◆ **DIRECTION**:
Tally the lines of the data that contain the string "notes", matching case exactly. How many are there? Reply with the number alone.

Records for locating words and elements
------------------------

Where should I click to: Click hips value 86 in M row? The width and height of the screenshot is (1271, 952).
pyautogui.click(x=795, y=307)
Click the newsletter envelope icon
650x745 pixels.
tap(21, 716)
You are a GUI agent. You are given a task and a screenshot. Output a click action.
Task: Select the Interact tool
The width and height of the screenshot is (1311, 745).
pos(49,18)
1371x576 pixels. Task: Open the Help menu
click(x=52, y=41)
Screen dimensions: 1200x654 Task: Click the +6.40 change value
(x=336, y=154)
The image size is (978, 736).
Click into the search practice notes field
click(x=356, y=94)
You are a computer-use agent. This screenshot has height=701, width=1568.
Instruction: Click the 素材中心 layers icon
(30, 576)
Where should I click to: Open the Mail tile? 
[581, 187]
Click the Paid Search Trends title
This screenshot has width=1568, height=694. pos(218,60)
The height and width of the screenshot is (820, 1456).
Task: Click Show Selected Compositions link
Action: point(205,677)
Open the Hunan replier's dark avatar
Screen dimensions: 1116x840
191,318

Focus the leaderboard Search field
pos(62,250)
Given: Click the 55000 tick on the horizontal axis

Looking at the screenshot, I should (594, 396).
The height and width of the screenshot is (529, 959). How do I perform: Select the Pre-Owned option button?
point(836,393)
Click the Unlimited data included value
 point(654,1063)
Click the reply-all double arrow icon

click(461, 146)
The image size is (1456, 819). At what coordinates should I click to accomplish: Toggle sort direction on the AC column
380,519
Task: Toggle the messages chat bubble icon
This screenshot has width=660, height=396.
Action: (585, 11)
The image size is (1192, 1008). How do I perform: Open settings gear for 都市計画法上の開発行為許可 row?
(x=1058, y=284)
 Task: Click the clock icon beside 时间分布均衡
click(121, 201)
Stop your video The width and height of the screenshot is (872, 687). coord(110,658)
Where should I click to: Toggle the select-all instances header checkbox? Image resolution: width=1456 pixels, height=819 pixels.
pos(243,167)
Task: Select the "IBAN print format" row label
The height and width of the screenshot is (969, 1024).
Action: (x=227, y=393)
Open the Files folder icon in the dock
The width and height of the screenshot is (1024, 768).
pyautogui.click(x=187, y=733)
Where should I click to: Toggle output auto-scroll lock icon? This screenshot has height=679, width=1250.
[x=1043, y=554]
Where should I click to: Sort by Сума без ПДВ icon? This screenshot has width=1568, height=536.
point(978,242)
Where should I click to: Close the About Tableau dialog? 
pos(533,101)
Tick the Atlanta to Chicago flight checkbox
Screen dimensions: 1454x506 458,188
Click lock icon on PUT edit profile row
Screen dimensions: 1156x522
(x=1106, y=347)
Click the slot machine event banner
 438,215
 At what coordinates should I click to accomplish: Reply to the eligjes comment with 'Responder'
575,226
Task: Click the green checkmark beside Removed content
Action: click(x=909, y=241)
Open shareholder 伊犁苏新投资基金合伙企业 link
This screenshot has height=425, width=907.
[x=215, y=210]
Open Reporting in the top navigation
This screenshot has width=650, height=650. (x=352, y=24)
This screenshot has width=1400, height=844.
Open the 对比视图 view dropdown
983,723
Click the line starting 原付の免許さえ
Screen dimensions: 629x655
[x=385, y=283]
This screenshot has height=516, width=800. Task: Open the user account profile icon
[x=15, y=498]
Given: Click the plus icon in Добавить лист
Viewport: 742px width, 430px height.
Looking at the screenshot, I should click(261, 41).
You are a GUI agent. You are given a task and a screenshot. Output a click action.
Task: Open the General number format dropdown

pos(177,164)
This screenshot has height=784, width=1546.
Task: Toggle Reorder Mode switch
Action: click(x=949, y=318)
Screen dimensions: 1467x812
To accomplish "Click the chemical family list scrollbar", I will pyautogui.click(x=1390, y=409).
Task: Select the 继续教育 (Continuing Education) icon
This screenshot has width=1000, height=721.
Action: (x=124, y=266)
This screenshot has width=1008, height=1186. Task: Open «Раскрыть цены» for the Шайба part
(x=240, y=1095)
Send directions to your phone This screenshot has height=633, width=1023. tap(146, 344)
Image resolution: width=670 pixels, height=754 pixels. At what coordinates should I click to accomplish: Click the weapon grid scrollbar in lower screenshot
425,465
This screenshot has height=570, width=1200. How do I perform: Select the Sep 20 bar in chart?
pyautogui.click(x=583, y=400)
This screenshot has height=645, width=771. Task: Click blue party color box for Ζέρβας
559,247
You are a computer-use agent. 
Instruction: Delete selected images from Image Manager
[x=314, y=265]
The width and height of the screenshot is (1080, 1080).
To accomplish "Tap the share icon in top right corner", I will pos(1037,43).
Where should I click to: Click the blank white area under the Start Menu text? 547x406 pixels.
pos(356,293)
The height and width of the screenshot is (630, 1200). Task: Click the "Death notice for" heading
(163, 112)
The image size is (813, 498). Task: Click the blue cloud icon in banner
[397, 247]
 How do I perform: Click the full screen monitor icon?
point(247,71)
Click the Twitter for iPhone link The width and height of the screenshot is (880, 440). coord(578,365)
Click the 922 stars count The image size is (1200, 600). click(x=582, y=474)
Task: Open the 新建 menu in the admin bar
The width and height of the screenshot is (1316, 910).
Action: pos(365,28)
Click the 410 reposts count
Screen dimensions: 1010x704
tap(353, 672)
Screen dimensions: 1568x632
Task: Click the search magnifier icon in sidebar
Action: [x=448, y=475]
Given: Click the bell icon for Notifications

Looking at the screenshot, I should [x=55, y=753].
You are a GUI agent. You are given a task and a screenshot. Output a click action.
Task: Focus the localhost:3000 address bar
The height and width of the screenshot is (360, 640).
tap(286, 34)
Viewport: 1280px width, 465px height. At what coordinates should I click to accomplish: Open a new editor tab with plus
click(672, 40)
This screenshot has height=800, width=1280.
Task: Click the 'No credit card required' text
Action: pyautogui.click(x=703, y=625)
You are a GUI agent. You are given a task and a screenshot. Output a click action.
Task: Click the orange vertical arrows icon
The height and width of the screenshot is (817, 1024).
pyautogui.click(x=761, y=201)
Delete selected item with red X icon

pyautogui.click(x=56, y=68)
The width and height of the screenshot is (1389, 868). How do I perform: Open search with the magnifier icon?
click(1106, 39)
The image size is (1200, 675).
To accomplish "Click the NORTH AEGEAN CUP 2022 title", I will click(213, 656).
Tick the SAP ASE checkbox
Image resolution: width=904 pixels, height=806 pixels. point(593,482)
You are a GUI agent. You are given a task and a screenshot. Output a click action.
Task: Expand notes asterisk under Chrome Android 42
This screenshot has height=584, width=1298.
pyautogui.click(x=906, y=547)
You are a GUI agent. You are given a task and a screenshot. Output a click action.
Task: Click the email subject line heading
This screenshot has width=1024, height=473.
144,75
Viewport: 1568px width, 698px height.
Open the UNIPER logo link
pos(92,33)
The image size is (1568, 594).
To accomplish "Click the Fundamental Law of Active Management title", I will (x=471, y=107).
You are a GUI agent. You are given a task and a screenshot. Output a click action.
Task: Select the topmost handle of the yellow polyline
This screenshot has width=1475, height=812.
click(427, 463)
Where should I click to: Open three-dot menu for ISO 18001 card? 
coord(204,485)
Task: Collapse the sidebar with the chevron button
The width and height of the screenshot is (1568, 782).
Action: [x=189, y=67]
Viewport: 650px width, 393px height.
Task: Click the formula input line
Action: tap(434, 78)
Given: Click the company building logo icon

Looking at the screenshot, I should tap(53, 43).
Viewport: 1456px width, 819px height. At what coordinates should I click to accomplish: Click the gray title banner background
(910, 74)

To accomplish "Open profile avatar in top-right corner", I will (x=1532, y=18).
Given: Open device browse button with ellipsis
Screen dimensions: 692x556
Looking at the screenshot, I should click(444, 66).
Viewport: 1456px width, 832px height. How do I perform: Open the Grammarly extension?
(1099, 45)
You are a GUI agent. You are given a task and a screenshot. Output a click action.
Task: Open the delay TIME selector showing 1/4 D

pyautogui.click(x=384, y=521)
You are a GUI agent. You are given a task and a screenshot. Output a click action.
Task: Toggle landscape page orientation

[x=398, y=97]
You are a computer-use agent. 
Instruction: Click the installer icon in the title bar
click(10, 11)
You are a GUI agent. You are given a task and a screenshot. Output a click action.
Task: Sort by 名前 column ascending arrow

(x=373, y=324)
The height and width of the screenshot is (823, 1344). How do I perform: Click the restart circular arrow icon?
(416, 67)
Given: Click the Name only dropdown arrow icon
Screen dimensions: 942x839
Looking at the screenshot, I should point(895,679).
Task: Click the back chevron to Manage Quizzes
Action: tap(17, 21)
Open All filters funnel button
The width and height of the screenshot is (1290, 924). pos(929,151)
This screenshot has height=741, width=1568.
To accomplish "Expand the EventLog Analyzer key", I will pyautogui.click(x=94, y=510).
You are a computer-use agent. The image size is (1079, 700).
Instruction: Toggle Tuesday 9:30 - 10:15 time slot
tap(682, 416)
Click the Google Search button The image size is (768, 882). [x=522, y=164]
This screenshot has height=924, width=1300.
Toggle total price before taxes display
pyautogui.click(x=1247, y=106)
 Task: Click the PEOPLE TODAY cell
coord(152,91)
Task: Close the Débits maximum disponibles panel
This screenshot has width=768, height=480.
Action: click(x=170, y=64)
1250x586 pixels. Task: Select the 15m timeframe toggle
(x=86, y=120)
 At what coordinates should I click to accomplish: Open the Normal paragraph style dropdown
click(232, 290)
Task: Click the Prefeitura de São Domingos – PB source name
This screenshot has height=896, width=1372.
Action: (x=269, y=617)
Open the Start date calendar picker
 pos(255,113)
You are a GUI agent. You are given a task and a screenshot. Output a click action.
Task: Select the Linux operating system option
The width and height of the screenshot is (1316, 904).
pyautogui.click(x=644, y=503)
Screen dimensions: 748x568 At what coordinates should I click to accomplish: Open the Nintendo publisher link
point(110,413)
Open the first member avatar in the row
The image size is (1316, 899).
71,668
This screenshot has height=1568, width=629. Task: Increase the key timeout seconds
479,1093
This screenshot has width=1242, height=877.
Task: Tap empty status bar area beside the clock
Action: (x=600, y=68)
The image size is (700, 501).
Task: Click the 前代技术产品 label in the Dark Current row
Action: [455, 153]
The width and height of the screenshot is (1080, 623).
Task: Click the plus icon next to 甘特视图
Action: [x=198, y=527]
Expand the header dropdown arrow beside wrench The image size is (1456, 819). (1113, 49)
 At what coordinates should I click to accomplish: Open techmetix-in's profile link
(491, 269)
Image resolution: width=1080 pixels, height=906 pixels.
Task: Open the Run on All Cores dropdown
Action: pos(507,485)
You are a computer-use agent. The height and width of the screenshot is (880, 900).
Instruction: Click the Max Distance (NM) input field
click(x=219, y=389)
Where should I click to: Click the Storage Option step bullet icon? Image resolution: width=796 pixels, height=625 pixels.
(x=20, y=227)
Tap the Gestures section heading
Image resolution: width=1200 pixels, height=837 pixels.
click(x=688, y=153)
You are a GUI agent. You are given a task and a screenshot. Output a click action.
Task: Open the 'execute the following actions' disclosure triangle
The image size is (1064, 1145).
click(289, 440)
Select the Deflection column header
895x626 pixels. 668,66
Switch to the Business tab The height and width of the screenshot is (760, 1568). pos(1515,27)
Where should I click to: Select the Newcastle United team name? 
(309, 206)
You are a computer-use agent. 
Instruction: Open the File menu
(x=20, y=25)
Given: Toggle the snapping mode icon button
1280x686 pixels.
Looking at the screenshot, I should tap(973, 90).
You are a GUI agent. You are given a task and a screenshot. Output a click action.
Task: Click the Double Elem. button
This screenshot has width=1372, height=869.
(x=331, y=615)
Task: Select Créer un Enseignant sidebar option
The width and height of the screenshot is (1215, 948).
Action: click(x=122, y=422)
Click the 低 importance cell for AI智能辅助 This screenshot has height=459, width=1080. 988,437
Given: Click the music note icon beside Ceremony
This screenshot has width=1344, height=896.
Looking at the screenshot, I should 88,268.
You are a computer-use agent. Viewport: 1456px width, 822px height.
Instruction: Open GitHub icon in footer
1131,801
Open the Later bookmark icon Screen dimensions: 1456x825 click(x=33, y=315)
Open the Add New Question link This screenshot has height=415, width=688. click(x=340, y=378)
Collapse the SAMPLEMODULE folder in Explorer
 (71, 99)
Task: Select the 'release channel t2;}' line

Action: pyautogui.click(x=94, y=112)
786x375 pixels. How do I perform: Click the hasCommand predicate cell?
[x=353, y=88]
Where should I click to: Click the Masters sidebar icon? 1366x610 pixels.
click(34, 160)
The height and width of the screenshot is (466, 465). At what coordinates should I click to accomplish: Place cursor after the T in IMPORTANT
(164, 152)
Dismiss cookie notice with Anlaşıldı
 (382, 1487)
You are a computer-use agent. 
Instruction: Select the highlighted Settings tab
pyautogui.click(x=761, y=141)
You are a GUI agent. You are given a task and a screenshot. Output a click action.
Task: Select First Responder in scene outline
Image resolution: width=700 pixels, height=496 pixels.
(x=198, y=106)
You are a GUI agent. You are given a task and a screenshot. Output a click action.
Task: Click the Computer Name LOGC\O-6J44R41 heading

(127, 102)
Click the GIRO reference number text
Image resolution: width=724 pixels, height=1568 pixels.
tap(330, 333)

------------------------

◆ **ANSWER TO THE TASK**:
2